> [Material for this task]
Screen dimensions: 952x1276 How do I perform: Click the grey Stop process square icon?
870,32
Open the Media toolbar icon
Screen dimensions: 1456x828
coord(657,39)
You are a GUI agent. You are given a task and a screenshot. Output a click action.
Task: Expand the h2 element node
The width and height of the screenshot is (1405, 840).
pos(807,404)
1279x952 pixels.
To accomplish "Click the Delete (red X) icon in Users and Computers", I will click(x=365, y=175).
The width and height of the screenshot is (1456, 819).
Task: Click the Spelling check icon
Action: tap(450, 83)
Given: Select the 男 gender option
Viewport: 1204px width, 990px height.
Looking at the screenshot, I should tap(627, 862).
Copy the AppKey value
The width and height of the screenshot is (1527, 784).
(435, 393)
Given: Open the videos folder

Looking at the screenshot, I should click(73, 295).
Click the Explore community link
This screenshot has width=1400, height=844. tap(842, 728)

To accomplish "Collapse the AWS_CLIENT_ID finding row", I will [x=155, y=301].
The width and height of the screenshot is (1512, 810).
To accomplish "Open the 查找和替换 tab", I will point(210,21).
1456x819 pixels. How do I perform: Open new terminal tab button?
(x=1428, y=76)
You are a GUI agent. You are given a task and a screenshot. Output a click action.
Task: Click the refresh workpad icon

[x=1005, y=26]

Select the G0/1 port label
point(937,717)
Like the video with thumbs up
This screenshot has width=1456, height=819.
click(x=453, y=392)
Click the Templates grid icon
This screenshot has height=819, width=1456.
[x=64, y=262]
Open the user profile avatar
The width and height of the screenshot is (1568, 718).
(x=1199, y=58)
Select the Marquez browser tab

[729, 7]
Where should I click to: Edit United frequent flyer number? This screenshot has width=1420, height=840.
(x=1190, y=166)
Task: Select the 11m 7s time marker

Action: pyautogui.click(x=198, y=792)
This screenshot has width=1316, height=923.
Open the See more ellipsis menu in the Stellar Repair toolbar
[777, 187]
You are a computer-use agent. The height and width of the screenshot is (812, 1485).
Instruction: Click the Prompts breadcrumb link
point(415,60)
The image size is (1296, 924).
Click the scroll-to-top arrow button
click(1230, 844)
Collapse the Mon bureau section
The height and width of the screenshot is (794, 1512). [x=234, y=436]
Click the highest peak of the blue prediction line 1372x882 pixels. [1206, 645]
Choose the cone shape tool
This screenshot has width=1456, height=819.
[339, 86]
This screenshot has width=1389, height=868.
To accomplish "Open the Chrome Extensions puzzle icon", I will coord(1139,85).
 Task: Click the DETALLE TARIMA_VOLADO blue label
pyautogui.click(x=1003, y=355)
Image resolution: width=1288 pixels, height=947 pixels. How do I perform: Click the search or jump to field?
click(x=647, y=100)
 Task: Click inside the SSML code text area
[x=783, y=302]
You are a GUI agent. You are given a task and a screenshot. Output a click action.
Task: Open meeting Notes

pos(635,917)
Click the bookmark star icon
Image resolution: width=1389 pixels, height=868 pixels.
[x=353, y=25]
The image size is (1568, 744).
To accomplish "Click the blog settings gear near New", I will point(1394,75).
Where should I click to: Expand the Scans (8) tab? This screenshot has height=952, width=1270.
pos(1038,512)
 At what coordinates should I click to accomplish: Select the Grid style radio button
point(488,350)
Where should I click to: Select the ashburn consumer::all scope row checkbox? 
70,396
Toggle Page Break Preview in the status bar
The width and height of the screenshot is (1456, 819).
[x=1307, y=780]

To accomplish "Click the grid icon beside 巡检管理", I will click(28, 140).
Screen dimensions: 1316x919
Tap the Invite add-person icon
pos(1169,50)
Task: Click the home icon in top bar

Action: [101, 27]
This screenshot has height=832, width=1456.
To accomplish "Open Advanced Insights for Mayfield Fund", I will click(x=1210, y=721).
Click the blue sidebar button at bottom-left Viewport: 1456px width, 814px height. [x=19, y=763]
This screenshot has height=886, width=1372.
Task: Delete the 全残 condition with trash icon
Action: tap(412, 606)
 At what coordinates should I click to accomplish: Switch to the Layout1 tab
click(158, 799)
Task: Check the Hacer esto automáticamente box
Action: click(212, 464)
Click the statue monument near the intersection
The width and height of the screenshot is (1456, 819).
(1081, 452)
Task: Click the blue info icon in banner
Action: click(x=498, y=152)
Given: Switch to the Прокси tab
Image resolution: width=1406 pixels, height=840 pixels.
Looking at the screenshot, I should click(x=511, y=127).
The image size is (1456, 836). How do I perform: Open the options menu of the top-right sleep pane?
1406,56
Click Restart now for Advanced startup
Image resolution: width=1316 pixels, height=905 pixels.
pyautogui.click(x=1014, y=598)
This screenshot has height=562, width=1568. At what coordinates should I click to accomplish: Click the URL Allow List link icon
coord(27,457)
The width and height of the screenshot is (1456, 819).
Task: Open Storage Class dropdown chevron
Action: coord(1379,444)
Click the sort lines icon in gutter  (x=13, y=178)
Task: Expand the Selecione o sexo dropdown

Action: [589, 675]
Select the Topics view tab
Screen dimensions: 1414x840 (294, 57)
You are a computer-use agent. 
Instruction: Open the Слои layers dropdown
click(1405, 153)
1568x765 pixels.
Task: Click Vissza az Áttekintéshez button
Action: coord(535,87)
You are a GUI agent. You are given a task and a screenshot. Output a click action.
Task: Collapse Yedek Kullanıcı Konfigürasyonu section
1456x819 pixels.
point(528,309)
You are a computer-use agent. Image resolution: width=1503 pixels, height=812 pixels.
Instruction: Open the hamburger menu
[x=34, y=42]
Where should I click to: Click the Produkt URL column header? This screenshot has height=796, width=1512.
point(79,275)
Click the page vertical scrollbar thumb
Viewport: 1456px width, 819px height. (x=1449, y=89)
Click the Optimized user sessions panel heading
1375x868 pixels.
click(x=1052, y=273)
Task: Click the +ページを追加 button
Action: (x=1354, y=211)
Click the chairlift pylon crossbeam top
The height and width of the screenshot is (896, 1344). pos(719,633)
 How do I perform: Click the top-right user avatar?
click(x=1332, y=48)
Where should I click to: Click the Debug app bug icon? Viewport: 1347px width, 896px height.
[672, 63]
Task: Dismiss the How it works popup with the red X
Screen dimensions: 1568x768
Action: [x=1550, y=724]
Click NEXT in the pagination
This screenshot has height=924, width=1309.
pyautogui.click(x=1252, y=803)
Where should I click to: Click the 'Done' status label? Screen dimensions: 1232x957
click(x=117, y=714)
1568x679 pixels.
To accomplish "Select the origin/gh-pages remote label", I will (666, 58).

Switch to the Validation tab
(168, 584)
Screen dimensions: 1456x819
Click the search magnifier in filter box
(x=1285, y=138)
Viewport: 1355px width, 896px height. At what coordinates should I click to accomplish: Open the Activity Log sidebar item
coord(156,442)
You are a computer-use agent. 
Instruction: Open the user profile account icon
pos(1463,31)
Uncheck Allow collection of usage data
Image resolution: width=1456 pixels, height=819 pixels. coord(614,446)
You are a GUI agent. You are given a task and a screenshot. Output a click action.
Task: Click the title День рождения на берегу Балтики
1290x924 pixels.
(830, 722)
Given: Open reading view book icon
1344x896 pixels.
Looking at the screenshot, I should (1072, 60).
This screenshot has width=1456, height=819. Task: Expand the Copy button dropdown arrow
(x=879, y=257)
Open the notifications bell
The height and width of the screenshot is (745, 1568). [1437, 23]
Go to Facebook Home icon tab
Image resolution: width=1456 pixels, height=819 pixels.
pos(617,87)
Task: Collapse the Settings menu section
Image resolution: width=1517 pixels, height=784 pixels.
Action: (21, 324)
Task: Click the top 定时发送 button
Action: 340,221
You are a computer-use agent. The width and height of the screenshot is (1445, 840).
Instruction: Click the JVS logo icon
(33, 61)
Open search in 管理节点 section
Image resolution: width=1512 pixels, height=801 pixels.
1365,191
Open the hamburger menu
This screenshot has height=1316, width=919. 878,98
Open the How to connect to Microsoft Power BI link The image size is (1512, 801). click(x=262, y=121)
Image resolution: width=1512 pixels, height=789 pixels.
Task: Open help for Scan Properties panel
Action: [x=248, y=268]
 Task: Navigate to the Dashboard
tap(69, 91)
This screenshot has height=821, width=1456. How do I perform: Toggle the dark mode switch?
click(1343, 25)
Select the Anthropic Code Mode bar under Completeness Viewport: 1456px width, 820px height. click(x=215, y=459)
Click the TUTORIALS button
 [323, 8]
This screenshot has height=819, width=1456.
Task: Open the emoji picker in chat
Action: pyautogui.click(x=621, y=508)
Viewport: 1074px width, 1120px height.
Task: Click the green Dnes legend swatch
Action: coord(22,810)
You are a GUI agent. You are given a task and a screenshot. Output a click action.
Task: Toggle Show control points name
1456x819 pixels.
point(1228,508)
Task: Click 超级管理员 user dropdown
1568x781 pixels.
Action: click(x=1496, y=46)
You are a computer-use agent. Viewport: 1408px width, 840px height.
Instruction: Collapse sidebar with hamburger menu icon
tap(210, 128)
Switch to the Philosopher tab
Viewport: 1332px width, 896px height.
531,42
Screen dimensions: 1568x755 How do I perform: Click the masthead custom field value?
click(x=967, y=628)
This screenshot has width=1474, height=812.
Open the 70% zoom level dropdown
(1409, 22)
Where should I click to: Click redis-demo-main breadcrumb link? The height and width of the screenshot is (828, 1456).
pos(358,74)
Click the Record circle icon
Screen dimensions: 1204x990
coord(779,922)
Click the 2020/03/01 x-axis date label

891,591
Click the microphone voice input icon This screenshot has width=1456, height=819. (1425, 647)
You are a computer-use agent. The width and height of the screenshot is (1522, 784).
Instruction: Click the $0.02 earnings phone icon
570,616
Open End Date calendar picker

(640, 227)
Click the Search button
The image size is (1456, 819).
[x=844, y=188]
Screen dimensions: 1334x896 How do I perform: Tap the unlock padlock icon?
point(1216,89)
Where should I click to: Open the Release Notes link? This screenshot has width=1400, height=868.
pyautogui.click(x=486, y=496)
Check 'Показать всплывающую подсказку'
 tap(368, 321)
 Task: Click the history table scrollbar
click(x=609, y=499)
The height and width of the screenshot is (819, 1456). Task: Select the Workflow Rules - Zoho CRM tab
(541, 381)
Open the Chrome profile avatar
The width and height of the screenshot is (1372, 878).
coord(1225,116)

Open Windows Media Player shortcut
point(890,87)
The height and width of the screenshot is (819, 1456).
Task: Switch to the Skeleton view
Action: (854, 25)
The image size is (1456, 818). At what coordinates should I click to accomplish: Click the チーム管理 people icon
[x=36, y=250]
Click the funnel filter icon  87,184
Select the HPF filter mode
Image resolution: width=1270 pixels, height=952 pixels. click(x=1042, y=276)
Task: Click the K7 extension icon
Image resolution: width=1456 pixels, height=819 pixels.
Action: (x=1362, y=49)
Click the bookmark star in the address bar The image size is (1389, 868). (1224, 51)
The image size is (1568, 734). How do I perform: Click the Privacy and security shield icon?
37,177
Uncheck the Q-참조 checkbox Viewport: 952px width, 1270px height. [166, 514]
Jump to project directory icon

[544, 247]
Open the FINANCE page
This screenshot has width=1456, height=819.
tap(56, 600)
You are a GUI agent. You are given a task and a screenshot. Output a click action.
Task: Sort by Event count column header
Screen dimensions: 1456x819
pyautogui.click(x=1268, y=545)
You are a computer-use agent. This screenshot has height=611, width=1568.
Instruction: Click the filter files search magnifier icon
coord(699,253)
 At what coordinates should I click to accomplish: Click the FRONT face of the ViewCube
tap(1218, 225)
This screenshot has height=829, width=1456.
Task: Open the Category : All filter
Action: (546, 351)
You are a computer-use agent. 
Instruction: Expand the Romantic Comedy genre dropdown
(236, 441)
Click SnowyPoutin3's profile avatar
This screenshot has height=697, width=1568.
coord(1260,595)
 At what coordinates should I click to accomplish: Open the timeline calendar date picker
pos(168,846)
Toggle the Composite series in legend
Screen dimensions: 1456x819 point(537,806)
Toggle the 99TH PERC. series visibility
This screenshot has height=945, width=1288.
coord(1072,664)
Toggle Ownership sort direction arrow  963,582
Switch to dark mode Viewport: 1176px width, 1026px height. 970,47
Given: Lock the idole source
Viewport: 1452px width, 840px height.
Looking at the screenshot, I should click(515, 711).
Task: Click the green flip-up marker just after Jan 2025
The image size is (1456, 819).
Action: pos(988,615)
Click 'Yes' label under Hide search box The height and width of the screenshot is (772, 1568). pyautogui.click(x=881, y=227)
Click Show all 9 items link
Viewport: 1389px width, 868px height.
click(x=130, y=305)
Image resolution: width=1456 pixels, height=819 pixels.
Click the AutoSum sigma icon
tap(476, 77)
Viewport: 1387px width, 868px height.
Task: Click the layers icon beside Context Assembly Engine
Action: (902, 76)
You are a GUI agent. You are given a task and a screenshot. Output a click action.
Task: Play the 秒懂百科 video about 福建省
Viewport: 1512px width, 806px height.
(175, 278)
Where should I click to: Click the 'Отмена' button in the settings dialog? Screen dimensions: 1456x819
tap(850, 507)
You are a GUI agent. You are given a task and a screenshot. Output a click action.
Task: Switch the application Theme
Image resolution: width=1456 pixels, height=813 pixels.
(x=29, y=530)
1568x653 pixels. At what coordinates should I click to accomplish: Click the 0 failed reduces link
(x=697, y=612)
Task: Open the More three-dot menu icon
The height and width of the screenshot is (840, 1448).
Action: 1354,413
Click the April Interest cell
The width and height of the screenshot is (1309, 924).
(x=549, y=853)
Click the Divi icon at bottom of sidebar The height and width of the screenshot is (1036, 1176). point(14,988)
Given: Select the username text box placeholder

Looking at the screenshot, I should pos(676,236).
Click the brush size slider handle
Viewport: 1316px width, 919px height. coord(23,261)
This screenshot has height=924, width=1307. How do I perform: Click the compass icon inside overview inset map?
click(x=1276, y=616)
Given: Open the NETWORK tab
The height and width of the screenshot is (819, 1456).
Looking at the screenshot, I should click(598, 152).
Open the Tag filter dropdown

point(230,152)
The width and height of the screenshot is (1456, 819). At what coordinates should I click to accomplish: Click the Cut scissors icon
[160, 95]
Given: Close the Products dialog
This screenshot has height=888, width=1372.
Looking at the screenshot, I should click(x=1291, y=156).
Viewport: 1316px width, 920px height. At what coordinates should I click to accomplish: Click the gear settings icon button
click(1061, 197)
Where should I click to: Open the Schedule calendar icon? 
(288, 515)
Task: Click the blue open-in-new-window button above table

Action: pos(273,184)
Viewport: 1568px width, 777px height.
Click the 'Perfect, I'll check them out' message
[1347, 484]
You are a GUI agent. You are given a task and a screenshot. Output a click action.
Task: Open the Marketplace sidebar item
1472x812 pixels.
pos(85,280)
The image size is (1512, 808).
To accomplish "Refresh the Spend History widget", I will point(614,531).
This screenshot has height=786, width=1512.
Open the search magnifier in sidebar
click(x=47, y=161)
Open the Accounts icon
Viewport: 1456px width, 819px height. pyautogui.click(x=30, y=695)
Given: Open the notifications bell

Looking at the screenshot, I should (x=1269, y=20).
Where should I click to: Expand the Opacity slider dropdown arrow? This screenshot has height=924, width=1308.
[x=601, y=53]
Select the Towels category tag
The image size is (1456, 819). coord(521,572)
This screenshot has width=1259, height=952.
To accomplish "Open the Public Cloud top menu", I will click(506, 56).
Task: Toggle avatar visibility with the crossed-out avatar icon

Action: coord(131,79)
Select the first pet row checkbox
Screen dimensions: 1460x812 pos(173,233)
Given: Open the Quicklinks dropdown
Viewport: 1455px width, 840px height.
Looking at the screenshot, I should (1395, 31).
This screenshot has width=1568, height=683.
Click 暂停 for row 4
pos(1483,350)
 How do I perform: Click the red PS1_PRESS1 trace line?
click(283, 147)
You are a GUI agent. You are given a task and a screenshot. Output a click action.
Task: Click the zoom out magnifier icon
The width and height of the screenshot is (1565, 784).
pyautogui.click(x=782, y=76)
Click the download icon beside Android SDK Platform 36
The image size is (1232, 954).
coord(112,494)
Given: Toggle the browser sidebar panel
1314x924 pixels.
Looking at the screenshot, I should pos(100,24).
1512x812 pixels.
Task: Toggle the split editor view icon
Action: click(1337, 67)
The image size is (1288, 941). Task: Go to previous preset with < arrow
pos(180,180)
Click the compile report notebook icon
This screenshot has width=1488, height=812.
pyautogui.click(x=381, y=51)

> [Exercise instructions] Using the records above, write out exactly the lines between the one holding "Task: Click the K7 extension icon" and the one holding "Uncheck the Q-참조", inclusive; leave everything else out.

> [Exercise output]
Task: Click the K7 extension icon
Image resolution: width=1456 pixels, height=819 pixels.
Action: (x=1362, y=49)
Click the bookmark star in the address bar The image size is (1389, 868). (1224, 51)
The image size is (1568, 734). How do I perform: Click the Privacy and security shield icon?
37,177
Uncheck the Q-참조 checkbox Viewport: 952px width, 1270px height. [166, 514]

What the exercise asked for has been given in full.